Requirement ::
Please copy out the lines in the entries that contain "menu".

Data under study ::
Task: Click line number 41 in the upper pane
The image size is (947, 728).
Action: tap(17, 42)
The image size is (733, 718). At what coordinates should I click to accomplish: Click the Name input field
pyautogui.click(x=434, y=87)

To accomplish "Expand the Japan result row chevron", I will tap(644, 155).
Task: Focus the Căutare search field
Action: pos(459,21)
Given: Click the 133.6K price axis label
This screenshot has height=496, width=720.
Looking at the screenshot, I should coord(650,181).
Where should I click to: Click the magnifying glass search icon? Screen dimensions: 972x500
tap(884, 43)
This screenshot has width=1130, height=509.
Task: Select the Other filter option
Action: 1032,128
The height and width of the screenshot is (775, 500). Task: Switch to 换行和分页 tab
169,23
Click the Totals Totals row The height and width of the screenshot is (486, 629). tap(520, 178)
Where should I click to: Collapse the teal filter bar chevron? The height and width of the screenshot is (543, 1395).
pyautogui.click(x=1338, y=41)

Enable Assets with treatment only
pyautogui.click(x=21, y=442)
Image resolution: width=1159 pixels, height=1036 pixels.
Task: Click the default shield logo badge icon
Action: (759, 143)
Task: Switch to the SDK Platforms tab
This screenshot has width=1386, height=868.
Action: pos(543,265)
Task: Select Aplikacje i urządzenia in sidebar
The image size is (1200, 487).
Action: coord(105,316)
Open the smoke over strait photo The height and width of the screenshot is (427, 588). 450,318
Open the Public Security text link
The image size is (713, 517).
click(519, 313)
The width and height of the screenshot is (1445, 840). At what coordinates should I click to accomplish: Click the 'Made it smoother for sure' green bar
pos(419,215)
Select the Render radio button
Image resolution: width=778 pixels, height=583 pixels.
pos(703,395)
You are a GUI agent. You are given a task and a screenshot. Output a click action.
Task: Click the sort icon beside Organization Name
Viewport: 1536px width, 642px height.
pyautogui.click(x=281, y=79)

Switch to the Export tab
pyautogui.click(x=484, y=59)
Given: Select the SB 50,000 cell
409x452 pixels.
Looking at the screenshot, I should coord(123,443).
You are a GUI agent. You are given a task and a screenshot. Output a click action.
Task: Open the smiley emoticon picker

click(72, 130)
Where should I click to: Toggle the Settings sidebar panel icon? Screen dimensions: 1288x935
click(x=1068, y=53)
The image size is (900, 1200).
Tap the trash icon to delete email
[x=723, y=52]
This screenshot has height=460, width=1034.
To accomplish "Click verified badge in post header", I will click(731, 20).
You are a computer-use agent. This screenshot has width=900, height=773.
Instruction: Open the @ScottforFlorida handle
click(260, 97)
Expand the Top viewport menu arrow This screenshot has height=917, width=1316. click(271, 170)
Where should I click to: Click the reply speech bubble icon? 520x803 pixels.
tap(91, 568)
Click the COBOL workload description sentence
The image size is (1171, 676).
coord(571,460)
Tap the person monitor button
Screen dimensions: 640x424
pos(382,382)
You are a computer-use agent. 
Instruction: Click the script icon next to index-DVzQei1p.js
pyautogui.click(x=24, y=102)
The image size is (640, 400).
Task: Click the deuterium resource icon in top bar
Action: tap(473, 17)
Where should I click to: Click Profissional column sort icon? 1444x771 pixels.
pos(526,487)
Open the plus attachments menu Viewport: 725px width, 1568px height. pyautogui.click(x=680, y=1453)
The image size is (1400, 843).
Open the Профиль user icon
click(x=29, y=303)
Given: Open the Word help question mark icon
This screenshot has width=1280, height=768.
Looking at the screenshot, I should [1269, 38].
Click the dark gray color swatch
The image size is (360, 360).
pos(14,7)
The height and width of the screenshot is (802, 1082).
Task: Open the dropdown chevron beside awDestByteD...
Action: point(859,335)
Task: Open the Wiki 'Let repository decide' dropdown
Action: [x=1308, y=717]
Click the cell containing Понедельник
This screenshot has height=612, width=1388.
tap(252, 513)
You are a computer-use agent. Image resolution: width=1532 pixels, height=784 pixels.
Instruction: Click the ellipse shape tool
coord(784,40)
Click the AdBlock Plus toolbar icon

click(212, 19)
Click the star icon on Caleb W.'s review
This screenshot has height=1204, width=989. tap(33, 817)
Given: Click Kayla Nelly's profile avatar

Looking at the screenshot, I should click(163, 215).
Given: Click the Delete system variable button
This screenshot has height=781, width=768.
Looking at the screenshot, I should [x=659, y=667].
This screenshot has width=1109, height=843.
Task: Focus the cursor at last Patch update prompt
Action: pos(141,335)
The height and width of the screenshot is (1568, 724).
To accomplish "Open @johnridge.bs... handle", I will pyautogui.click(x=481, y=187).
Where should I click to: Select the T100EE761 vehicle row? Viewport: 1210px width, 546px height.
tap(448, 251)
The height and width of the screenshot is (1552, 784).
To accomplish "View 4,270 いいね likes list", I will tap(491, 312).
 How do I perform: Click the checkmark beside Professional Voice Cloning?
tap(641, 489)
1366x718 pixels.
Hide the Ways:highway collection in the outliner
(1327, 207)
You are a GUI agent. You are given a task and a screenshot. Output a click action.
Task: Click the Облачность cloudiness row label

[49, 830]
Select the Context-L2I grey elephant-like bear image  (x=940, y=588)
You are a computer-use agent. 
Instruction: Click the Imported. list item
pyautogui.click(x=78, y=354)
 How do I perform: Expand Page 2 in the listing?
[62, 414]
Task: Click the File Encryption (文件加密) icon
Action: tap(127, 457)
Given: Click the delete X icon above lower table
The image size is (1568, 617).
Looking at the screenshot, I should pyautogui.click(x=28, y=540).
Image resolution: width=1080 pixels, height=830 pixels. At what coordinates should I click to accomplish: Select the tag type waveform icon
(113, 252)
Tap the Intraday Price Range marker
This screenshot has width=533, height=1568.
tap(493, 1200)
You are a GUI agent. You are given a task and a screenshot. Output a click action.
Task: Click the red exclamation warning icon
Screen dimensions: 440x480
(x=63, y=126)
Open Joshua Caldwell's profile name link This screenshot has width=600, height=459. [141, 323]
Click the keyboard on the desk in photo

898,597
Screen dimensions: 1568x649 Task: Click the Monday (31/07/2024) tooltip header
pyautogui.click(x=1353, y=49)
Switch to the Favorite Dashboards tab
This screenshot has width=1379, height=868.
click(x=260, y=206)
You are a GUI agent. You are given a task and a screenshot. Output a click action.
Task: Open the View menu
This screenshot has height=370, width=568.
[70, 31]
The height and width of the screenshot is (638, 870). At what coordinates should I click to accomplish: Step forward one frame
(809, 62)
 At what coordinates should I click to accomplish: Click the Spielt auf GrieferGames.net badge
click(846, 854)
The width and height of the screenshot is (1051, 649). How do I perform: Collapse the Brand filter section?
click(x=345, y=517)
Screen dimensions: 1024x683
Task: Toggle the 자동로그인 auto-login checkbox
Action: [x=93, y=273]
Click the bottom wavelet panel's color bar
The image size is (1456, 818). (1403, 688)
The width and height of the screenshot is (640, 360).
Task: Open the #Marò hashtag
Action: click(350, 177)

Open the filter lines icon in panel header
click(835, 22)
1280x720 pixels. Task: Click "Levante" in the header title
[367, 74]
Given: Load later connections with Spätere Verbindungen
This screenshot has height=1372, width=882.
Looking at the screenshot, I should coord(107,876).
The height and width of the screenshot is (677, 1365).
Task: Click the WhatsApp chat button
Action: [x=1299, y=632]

Result of this task ::
Expand the Top viewport menu arrow This screenshot has height=917, width=1316. click(271, 170)
Open the plus attachments menu Viewport: 725px width, 1568px height. pyautogui.click(x=680, y=1453)
Task: Open the View menu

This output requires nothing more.